Poco importa que sean los mismos periodistas quienes hacen un periódico u otro, o que las mismas noticias del papel queden reflejadas en la pantalla. Uno queda puntualmente informado de lo que quiere. Y ese tal vez sea uno de los factores que lo hacen añorar el periódico tradicional en esos días huecos. Ya no es el contacto romántico con el papel ni el olor tamizado de la tinta que para algunos tanto se parece a un perfume. No. Es que cuando uno lee un periódico de papel, al tiempo que se encuentra con las secciones, las noticias o los columnistas que más le interesan, va descubriendo otras informaciones que en un principio no estaban entre sus objetivos pero que le despiertan la curiosidad o simplemente le muestran ventanas sobre el panorama que le rodea. Igual que cuando uno viaja en tren y descubre hermosos paisajes o ve fábricas y lejanos polígonos industriales en los extrarradios de las ciudades que va atravesando y que forman una parte incuestionable de la realidad. Tal vez nos sirva esa comparación, mirar un periódico en internet es como viajar en avión y leerlo en papel es más parecido a viajar en tren.

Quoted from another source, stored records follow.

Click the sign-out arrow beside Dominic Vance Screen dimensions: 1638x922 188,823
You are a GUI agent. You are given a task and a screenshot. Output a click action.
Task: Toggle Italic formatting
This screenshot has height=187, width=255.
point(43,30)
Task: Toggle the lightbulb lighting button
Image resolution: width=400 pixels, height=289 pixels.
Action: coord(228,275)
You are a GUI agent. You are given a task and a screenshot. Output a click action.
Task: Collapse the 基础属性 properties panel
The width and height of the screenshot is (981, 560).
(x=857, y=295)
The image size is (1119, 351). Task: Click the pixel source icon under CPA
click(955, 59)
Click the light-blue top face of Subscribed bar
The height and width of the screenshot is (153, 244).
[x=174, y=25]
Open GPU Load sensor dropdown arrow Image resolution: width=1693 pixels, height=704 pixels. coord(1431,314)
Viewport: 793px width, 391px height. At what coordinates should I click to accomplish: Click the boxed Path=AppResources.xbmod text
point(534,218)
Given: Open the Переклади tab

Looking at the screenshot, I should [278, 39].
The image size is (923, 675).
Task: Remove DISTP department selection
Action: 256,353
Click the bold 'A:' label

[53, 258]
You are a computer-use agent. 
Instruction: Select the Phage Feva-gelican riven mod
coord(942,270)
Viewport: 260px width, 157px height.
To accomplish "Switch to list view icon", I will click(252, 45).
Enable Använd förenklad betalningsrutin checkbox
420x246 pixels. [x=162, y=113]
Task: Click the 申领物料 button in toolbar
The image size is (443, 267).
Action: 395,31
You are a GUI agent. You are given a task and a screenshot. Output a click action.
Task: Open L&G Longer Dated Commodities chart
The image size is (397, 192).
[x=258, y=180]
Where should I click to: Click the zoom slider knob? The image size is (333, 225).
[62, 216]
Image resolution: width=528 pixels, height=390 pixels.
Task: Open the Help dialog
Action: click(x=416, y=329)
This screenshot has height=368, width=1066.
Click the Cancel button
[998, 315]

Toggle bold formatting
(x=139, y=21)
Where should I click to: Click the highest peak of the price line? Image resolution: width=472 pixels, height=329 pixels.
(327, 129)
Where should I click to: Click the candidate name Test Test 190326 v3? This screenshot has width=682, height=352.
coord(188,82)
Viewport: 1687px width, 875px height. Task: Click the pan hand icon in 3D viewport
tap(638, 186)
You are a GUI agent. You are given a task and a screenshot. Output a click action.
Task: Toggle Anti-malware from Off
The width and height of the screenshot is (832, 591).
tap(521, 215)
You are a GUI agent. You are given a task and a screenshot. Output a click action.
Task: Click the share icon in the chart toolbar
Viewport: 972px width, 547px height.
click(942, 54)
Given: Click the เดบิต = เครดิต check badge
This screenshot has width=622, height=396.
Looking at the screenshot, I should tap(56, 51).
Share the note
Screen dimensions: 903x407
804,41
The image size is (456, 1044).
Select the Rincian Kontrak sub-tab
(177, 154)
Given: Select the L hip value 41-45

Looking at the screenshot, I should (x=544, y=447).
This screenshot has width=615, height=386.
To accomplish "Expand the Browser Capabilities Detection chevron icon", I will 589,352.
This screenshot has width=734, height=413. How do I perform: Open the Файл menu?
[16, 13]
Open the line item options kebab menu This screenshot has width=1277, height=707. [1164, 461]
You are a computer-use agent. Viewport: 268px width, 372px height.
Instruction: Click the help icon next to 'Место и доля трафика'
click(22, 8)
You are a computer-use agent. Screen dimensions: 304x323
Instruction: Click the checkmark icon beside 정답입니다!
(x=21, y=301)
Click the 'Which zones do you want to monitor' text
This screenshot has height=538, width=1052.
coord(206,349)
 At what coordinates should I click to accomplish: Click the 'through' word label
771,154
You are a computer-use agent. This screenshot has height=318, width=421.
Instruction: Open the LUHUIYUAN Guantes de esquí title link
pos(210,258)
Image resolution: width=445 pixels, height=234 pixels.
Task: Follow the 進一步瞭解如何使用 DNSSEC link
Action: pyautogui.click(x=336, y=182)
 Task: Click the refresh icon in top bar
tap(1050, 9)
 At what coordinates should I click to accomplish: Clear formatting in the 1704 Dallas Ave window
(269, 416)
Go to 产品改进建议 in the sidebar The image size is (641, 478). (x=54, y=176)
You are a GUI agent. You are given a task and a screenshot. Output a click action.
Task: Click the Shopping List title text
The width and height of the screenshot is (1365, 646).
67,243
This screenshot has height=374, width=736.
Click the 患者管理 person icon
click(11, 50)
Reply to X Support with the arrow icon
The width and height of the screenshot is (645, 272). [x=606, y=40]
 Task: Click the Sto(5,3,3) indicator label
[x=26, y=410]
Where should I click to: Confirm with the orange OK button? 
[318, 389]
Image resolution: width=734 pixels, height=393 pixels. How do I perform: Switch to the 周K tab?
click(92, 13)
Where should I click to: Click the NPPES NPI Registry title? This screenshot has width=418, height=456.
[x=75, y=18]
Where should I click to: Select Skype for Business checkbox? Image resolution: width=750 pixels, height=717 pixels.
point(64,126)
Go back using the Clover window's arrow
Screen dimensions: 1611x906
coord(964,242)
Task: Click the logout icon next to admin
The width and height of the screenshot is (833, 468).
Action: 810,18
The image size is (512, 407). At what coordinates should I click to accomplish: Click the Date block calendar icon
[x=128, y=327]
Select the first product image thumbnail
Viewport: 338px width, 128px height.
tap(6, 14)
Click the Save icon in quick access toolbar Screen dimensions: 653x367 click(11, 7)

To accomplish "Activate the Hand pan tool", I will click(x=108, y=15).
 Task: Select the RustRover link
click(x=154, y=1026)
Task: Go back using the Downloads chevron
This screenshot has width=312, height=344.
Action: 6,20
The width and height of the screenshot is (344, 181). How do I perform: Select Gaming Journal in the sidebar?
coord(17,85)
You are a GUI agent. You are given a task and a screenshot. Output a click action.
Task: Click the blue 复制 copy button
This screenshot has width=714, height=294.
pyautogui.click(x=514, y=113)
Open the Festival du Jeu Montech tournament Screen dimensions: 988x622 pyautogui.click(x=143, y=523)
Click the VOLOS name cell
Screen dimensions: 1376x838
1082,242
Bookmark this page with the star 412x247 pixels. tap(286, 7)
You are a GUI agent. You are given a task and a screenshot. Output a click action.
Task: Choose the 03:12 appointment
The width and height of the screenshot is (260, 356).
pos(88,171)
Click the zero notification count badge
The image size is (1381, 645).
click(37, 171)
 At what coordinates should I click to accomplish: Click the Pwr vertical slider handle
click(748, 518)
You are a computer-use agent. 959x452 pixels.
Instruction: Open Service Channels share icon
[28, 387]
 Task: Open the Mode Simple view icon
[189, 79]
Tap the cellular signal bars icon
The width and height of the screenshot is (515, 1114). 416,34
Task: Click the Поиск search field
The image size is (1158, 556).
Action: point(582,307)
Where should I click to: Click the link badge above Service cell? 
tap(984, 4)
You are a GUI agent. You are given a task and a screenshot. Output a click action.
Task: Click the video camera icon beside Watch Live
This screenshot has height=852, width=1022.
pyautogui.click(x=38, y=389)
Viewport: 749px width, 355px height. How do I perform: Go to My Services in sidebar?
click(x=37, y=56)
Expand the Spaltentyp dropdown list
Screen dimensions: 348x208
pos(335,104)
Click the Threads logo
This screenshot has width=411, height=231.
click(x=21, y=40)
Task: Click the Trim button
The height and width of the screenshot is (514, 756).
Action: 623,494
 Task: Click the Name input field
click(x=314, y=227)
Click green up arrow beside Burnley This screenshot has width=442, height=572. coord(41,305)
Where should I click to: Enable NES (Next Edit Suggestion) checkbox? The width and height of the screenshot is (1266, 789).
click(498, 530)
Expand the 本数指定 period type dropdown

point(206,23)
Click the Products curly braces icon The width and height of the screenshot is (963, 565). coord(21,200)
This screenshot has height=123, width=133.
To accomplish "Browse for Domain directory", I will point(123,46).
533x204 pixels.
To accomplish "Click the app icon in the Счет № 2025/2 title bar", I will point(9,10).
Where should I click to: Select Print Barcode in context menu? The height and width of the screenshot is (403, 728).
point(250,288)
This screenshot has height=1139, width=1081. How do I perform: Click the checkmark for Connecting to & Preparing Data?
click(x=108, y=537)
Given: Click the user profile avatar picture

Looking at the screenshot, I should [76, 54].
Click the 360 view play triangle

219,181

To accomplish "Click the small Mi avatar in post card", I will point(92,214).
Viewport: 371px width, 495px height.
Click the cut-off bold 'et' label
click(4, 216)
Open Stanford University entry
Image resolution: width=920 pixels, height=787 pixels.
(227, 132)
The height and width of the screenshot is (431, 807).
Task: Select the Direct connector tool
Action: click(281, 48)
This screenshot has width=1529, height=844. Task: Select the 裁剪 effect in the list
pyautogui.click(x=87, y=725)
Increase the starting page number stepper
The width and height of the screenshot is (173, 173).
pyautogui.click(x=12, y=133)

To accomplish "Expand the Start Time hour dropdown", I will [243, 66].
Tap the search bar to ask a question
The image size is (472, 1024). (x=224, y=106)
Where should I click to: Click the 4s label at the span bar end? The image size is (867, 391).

Eso sin mencionar que la disposición psicológica frente a un formato y otro es distinta. La pantalla invita al picoteo, a sobrevolar por encima de las noticias y a no leer en profundidad las informaciones. Por lo general, el lector del periódico tradicional está predispuesto a una morosidad mayor a la hora de leer y a sostener durante más tiempo su concentración y su dedicación a cada noticia del mismo modo que el lector de un libro tiene conciencia de que su lectura requerirá más tiempo que la de un periódico. Todo es complementario, pero difícilmente sustitutivo o intercambiable. Sí, en el digital y en el papel aparecerá el papa hablándonos de la vergüenza de haber perdido la vergüenza, a su lado, y sin que por eso quiera decir que el papa se refería a ellos, estarán Puigdemont anunciando que no renunciará ni claudicará y el jeque del Málaga actuando como un siniestro hombre invisible. Pero no será lo mismo.